As a result, right across the BI sector, certain vendors are looking vulnerable. Indeed, analysts have predicting that as many as half of the companies in the highly fragmented market will disappear - or be swallowed up - over the next year.
The upshot is there has been a "flight to safety", as Dresner puts it, an adoption of BI products from companies with solid product lines and sound investment strategies and financials, such as Business Objects and NCR Teradata, as well as vendors which that have been able to leverage the stability of their privately held status, most notably Information Builders, Crystal Decisions and SAS.
"The rationale is that these vendors will survive the economic maelstrom and will continue to support and enhance their products," says Dresner.
But there are factors influencing the BI market over and above the impact of the economic downturn. Looking beyond their core revenue streams, the major business applications companies - SAP, Siebel, PeopleSoft, and Oracle - have built up the business intelligence capabilities of their applications. And with some encouragement. Customers have repeatedly complained that vendors provide no built-in means of analysing the production data that their suites generate.
That situation has began to hurt traditional query, analysis and reporting tools vendors, such as Brio and Cognos.

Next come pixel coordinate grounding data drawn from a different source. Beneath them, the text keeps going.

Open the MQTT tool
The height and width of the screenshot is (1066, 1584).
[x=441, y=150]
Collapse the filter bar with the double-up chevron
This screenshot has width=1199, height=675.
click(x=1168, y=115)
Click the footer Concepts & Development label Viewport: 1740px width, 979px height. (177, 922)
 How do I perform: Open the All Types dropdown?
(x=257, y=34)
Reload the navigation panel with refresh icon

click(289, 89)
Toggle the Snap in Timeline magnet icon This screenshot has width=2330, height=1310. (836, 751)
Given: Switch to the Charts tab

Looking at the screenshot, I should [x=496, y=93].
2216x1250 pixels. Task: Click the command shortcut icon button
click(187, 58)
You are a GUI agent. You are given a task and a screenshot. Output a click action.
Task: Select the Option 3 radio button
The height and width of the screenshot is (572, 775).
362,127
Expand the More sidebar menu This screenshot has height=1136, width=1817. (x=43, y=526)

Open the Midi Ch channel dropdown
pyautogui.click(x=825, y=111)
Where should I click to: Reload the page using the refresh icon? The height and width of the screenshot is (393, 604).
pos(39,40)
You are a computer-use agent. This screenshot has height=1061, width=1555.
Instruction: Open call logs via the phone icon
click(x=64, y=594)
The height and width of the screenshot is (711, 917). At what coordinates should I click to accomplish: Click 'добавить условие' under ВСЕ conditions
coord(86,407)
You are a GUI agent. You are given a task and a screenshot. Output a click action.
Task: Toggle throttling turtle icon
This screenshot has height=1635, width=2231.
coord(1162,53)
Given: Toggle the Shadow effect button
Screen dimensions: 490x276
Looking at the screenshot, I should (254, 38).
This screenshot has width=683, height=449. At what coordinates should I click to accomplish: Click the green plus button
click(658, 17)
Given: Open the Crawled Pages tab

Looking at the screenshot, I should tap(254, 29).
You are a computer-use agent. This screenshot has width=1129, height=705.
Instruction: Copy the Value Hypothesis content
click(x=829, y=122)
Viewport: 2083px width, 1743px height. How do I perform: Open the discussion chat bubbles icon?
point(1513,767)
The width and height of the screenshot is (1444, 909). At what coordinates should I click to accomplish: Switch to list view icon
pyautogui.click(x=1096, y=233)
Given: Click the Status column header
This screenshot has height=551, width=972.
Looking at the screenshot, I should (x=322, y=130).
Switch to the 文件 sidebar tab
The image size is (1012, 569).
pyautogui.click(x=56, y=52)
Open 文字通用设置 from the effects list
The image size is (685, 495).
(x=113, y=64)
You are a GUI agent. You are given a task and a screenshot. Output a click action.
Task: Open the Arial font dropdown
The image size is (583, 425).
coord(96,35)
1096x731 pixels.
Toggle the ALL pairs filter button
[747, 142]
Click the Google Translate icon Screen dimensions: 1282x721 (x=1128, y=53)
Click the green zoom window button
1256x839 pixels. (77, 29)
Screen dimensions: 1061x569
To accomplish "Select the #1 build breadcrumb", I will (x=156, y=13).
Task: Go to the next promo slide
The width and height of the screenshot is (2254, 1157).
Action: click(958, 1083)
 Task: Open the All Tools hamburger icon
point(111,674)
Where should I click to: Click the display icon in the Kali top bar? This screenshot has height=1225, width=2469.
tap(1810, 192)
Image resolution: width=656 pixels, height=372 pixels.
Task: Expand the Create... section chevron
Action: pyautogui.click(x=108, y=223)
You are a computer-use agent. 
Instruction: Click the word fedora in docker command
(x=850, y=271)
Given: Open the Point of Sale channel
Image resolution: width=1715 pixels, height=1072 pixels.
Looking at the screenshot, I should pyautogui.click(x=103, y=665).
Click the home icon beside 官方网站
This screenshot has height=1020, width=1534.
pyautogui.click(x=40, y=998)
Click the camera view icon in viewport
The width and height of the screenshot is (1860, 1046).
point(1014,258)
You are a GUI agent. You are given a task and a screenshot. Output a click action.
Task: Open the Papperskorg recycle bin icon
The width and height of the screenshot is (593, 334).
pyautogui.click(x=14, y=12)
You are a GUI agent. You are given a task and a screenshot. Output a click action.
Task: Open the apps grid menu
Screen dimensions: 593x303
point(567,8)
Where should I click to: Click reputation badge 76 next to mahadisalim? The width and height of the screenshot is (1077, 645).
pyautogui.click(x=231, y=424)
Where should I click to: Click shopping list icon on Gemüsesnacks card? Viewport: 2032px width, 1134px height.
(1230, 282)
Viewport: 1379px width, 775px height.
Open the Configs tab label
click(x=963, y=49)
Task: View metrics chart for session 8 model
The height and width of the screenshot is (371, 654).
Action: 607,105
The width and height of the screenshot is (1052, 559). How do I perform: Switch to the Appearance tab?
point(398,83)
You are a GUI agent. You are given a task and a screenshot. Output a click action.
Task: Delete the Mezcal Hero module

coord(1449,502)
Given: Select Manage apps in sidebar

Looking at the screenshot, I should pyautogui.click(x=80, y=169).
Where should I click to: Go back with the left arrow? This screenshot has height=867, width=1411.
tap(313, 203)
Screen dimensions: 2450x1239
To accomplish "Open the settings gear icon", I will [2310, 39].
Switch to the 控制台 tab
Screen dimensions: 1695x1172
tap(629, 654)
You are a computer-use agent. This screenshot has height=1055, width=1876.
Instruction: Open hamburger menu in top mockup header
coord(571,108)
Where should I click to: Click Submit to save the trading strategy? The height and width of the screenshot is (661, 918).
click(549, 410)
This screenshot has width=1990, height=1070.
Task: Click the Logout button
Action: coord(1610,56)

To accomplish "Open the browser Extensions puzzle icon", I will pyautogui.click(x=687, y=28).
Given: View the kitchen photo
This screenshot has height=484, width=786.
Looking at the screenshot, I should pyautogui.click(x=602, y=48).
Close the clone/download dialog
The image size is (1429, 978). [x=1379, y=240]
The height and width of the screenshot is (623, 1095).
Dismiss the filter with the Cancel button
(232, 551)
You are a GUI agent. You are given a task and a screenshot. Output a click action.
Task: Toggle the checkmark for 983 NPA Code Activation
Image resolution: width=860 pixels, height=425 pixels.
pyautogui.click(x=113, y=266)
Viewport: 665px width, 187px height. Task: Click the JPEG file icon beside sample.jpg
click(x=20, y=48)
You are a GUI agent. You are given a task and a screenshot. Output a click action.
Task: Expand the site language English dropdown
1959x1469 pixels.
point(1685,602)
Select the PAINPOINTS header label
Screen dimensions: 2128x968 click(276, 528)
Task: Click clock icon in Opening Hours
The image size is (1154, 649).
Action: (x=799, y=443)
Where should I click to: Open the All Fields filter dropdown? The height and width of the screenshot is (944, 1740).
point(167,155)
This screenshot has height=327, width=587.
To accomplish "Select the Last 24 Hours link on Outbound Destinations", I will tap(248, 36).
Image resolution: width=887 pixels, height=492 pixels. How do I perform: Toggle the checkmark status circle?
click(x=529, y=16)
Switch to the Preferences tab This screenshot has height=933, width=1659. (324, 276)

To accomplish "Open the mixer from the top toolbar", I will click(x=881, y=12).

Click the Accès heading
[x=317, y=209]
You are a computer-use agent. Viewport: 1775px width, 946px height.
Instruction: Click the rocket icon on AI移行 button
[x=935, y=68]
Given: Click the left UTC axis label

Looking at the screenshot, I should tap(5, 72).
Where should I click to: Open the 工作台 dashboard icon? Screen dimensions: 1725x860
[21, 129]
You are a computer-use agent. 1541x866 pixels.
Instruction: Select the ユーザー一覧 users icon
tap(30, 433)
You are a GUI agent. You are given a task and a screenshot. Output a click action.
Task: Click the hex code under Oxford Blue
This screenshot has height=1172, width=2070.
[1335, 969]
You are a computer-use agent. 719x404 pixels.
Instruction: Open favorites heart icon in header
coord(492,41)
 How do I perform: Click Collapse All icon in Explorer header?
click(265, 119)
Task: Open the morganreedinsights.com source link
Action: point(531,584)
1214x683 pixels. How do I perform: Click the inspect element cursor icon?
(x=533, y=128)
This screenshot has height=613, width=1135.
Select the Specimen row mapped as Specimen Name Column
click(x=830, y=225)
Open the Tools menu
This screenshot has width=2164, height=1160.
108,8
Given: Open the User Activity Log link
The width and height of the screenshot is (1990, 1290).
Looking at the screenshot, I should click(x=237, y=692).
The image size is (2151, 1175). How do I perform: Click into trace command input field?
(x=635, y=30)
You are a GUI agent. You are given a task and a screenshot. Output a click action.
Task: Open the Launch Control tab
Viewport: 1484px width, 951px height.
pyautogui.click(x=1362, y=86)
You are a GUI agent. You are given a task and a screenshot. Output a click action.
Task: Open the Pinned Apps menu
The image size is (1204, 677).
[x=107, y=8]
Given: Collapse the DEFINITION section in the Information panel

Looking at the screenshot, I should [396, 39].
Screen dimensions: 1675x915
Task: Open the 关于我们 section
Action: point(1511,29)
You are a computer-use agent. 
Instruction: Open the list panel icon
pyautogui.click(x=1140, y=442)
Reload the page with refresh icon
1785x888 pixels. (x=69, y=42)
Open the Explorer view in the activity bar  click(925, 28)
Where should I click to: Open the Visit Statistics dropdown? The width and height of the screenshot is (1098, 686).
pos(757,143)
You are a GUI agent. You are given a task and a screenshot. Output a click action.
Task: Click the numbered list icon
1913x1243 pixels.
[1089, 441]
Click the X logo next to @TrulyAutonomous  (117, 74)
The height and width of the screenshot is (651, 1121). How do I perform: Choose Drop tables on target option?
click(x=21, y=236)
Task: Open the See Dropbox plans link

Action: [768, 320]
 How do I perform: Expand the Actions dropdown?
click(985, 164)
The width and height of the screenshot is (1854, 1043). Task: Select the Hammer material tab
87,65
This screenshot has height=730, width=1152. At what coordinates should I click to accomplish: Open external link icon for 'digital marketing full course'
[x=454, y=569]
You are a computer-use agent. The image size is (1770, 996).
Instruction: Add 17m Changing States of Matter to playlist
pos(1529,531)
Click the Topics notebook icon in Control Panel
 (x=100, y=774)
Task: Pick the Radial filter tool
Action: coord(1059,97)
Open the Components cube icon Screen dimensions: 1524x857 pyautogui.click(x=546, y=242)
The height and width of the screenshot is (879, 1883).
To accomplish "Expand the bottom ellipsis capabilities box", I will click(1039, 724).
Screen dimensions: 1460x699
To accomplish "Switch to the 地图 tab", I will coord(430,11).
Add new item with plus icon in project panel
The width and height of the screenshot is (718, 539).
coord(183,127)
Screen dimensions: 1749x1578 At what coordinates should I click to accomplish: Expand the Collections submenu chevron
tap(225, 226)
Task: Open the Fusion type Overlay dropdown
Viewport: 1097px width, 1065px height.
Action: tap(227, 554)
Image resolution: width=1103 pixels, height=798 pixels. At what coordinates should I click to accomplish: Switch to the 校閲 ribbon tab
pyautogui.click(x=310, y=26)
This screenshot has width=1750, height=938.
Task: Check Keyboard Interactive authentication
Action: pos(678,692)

But these vendors are quick to point out that the BI products from business package makers are relatively rudimentary and only allow the analysis of data associated with the suppliers' applications.
Indeed, most mainstream BI vendors have now reworked their portfolios into a integrated product line, underpinned by a universal data model - another development in a market where only those with a pedigree in BI fundamentals will be left standing.